The figure continued skating, back facing Jaeyun as he moved across the frozen lake.
Then suddenly, he stopped.
The stranger looked toward the dark woods surrounding the lake, almost as though he could feel Jaeyun watching him.
After a brief pause, he turned and began skating toward the shore with effortless ease.
As he stepped off the ice, Jaeyun recognised him immediately.
Park Sunghoon. The prince from the outer kingdom.
Jaeyun’s eyes instinctively scanned him from head to toe. He looked far slenderer than he had earlier that evening in the palace sitting room, his dark clothes clinging slightly beneath the cold.
Sunghoon glanced up, catching Jaeyun staring from the edge of the woods.
Heat rushed to the tips of Jaeyun’s ears despite the freezing air.
Had he really just been caught staring at Sunghoon?
Embarrassed, Jaeyun bowed quickly. Sunghoon mirrored the gesture politely before tilting his head with quiet curiosity.
“Hello, Prince Jaeyun,” he said softly. “What are you doing out here so late?”
Jaeyun kept his eyes fixed on him. “I could ask you the same thing.”
A faint smile appeared on Sunghoon’s face as he glanced back toward the lake.
“I suppose the palace walls became too loud.”
Jaeyun understood what he meant. For him, however, it was the opposite, the voices inside the woods had become too loud tonight.
“The walls feel suffocating sometimes,” Sunghoon continued. “Too many people. Too many expectations.”
Jaeyun simply nodded.
The cold wind moved through the trees around them, carrying the distant whispers of the woods once more. Yet somehow, they sounded quieter now. Further away.
Jaeyun looked toward the frozen lake, images of himself disappearing beneath the voices flashing briefly through his mind, his eyes burned as tears threatened to fall.
“Out here feels different tonight,” he admitted quietly. “Like the woods are handing out personal invitations.”

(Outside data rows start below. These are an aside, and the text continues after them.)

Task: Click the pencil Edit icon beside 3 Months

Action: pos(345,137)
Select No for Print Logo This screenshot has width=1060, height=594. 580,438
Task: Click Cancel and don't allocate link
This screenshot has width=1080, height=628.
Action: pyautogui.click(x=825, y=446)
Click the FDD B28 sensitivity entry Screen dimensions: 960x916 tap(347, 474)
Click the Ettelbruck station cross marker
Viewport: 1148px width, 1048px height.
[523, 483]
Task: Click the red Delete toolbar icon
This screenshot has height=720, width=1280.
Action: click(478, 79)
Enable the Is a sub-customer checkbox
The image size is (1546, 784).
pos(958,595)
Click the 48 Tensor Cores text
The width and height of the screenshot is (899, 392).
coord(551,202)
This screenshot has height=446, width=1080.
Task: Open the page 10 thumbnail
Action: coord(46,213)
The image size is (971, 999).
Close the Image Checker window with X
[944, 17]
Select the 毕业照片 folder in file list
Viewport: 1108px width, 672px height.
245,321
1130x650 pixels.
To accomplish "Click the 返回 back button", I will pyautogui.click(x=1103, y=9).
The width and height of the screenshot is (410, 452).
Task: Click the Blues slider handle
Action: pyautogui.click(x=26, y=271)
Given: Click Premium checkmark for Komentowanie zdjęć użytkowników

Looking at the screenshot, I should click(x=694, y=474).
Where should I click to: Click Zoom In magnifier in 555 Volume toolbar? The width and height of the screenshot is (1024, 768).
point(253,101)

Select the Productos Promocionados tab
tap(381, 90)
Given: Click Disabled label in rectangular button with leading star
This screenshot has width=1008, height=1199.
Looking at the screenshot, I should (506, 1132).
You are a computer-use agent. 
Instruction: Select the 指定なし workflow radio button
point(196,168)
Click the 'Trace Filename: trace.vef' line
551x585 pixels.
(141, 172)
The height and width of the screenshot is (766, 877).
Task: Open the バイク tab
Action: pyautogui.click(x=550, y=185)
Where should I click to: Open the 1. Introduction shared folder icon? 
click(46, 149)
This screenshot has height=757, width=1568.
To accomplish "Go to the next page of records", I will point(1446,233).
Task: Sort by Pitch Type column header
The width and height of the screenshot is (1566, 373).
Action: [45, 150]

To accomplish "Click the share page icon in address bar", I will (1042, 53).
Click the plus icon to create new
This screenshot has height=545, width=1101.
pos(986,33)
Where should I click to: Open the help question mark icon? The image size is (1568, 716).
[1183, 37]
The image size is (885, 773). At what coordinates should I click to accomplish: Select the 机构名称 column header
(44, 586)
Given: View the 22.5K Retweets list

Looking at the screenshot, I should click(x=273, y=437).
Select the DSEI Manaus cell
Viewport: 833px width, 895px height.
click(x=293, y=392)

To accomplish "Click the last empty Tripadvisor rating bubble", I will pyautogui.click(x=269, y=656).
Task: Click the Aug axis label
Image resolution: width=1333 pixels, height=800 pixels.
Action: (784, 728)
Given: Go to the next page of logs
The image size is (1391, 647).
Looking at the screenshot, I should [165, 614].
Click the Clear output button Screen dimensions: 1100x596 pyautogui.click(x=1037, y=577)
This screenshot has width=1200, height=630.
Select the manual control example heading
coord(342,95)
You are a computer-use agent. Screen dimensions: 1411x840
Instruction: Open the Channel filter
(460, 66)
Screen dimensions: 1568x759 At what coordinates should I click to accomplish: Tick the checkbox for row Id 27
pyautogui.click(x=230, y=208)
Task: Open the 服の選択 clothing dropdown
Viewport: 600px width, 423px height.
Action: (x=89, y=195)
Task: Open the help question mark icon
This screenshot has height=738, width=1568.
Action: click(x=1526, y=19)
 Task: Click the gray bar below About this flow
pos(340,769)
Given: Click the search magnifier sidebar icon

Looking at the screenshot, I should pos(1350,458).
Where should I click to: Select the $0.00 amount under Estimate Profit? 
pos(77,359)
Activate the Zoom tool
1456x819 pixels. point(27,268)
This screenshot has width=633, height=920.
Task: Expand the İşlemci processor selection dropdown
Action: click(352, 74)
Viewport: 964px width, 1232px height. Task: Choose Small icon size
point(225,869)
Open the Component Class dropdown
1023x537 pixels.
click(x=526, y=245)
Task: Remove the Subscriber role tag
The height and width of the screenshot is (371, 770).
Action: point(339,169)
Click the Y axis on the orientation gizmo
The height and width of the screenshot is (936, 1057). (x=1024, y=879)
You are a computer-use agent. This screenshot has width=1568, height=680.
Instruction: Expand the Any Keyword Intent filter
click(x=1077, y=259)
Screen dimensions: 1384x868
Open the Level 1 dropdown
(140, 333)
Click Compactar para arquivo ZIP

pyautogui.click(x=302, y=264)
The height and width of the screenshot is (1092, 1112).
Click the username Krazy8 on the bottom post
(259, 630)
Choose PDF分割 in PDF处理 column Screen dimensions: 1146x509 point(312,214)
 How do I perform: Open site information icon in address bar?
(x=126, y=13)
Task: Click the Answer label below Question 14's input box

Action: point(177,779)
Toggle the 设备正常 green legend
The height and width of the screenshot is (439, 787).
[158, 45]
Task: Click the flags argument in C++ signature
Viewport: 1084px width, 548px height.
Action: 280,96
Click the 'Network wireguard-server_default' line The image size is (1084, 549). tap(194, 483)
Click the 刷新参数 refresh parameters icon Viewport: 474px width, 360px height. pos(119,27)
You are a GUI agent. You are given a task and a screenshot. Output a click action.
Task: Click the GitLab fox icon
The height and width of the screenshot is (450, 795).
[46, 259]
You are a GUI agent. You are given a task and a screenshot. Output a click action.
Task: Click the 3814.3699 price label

Sunghoon nodded, his breath turning white in the air.
“Exactly. That’s why I came out here to skate.”
And for the first time in months, Jaeyun no longer felt entirely alone beneath the woods’ suffocating hold.
Neither of them realised it then, standing beside the frozen lake beneath the pale winter sky, but Sunghoon had unknowingly pulled Jaeyun away from the edge of something darker and more irreversible than he could ever have imagined. The voices that had once called so loudly now faded quietly beneath the sound of another person breathing beside him.
For the first time in what felt like forever, Jaeyun no longer felt completely hollow.
Winter still wrapped itself tightly around the kingdom, cold and unforgiving, yet somewhere beneath the woods, something small had begun to thaw inside him.